(Collection entries)
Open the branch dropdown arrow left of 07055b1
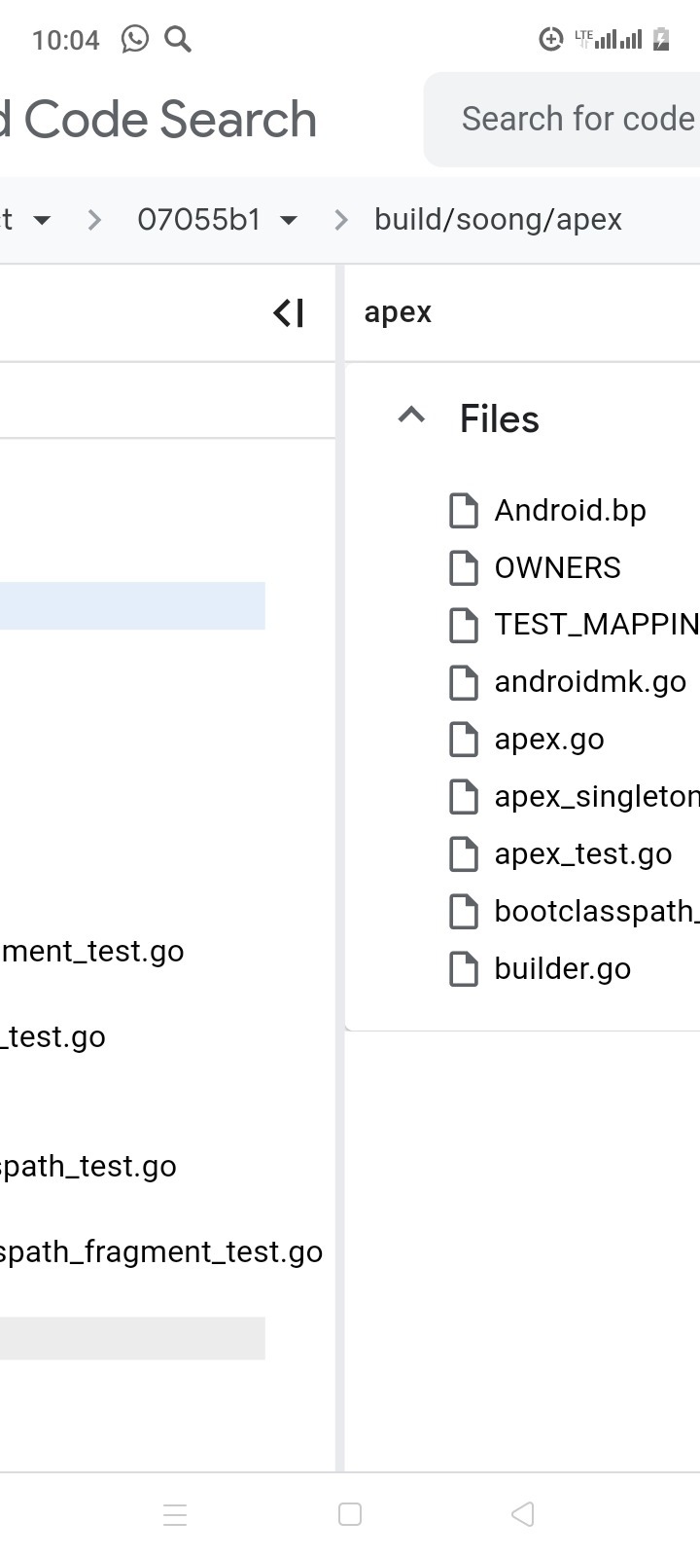This screenshot has width=700, height=1557. click(41, 220)
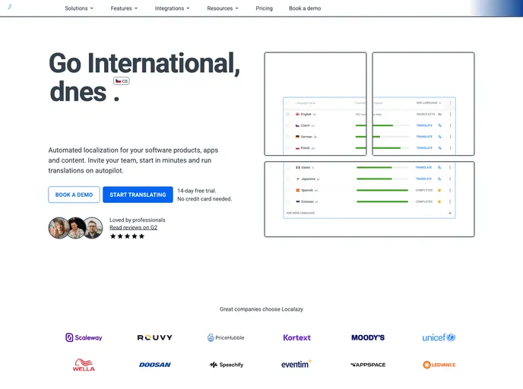
Task: Click the translate icon in Czech row
Action: coord(440,125)
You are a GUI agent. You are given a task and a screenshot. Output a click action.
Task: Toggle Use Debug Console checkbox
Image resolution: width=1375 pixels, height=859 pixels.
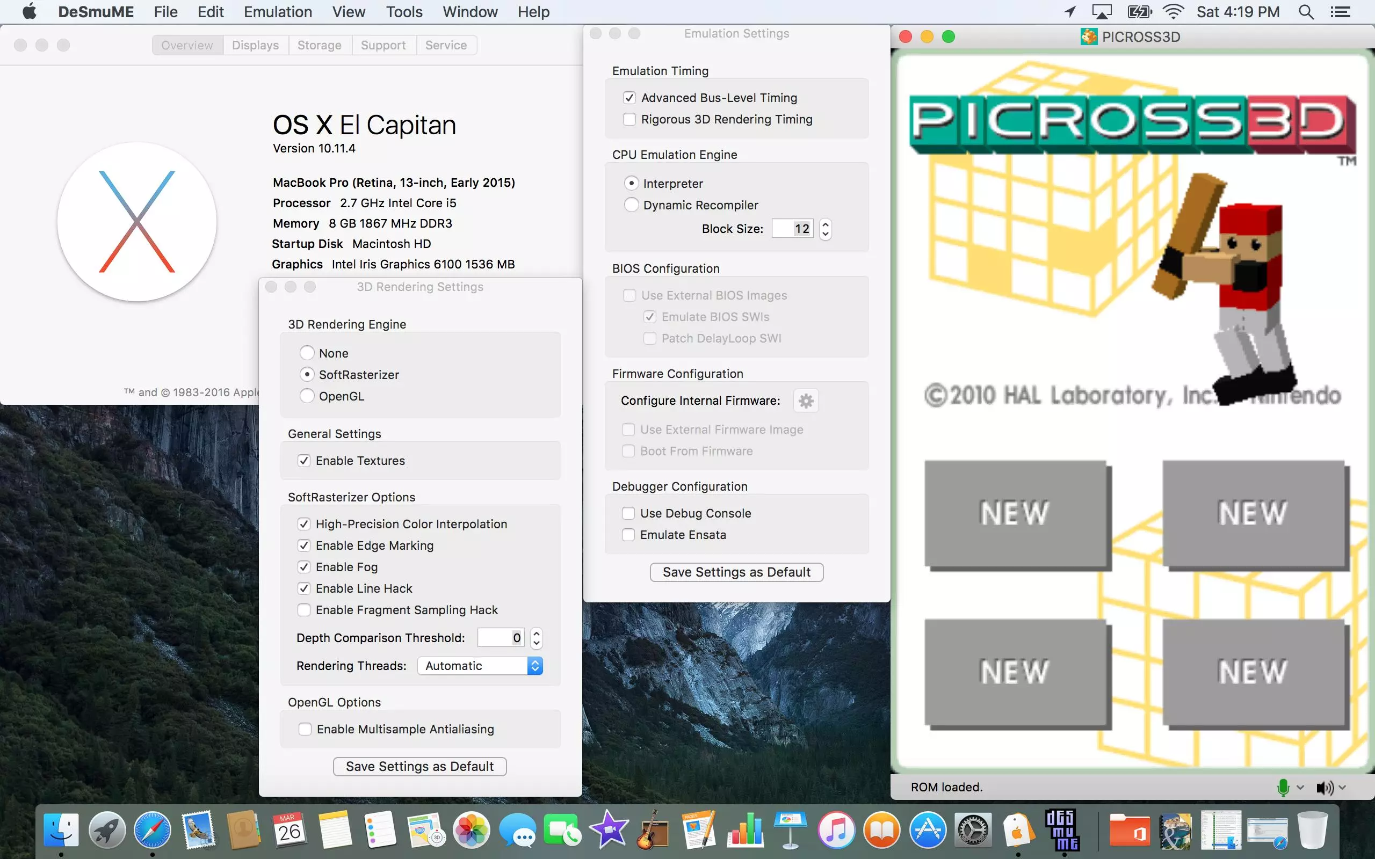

→ Exercise goal
Output every line above exactly as it stands, and drop any picture.

→ Written solution
Open the branch dropdown arrow left of 07055b1
This screenshot has width=700, height=1557. click(41, 220)
Task: Click the translate icon in Czech row
Action: coord(440,125)
You are a GUI agent. You are given a task and a screenshot. Output a click action.
Task: Toggle Use Debug Console checkbox
Image resolution: width=1375 pixels, height=859 pixels.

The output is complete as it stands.